Christina Sanabria, one-half of the popular songwriting duo 123 Andrés, started out as a public school teacher before her evolution to teaching artist and children’s performer.
“Before becoming part of 123 Andrés, I was a public school teacher in Philadelphia,” she says. “I wasn’t even a music teacher–I taught fifth and sixth grade students all subjects, especially math and science.”
Christina’s partner, Andrés Salguero, studied the clarinet at a conservatory in Colombia as a young child and performed in a variety of genres as a student─from chamber music and rock to Latin Jazz─before deciding to perform music for children and families full-time. Now, the Latin Grammy-winning 123 Andrés, who has been called “rock stars for little language learners” for their catchy bilingual tunes, perform live across the United States and have penned several children’s books.
The duo designs their live performances to be both informative and entertaining. “[We want the show] to provide lots of conversation so everyone can keep processing and learning after it’s over,” says Sanabria. “Talking and retelling shared experiences is an important way for children to develop early literacy skills, so we hope that the concert is a jumping-off point for lots of family exchanges!”
Wolf Trap Teaching Artist Devin Walker, known as “Uncle Devin” to his fans, works as a teaching artist through Wolf Trap Institute for Early Learning Through the Arts and its Maryland affiliate.
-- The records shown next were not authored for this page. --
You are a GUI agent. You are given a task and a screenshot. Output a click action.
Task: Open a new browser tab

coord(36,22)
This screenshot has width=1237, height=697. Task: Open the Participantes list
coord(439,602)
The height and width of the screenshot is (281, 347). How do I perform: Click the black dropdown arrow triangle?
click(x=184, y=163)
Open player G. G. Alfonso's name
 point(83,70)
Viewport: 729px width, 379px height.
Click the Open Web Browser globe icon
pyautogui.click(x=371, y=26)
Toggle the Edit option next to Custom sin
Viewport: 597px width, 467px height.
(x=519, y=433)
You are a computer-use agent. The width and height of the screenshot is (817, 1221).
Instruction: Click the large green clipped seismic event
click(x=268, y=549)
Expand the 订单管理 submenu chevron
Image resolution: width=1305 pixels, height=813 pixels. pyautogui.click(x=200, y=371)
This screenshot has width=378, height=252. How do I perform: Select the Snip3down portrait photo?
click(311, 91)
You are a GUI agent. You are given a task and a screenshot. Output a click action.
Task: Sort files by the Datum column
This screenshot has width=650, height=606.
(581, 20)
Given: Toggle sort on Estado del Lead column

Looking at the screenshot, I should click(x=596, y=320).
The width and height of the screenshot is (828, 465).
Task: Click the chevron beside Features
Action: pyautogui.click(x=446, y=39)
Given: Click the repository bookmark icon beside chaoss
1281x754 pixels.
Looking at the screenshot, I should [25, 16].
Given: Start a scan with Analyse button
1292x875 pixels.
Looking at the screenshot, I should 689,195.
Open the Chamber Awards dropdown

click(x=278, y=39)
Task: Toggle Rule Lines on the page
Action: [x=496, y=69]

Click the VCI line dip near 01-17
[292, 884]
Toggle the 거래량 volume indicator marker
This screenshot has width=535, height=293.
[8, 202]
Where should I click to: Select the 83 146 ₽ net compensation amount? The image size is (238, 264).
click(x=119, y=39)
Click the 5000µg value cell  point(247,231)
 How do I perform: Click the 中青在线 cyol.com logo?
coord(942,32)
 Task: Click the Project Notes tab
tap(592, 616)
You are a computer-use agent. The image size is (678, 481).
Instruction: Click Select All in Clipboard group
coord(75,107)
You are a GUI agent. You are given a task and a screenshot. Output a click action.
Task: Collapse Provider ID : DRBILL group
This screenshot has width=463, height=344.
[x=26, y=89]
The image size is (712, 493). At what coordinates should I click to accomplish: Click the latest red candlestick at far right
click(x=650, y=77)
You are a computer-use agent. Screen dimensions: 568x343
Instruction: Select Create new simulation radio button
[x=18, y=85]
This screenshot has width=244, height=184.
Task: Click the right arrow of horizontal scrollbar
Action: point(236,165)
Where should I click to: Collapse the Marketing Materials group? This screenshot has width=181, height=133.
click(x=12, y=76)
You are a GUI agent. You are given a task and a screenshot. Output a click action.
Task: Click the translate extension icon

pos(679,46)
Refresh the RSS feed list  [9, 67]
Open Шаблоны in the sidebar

Uncle Devin is a book author, recording artist, self-proclaimed “drumcussionist,” and producer, and even programs his own radio station, WeeNation Radio, which boasts “family-friendly global beats for little feet.” Walker, who is a life-long music fan, first became interested in working in schools when he was a student.
“I recall an assembly at my elementary school in the first grade that blew me away,” recalls Walker. “It was a group of artists who put together short skits with live musicians. I was in awe. I knew that I wanted to have the same impact on children when I got older.”
But Walker’s motivation went beyond an interest in music alone: “I wanted to help diversify this field so children, especially Black children, can see a man of African descent sharing love and knowledge through music.”
Singer/songwriter Marsha Goodman-Wood, lead singer of “kindie” rock band Marsha and the Positrons, came to the field as a fan of musical theater and a trained cognitive neuroscientist. Her goal is to teach children how the world works through fun and clever songs about science.
Goodman-Wood bases her songs on questions and conversations she has with her own children at home, and with children she works with in the classroom. “I think kids are capable of understanding anything as long as it’s explained clearly,” says Goodman-Wood. “If I can answer a question with a song, make you want to dance or groove along, and pass on a positive message about life and our humanity, that’s a good song!”
These teaching artists aren’t hiding their alter egos, but they are making the most of them─and yes, they will gladly pose for a picture or give their fans their autographs freely, whether it’s in a post-concert meet-and-greet or in a classroom.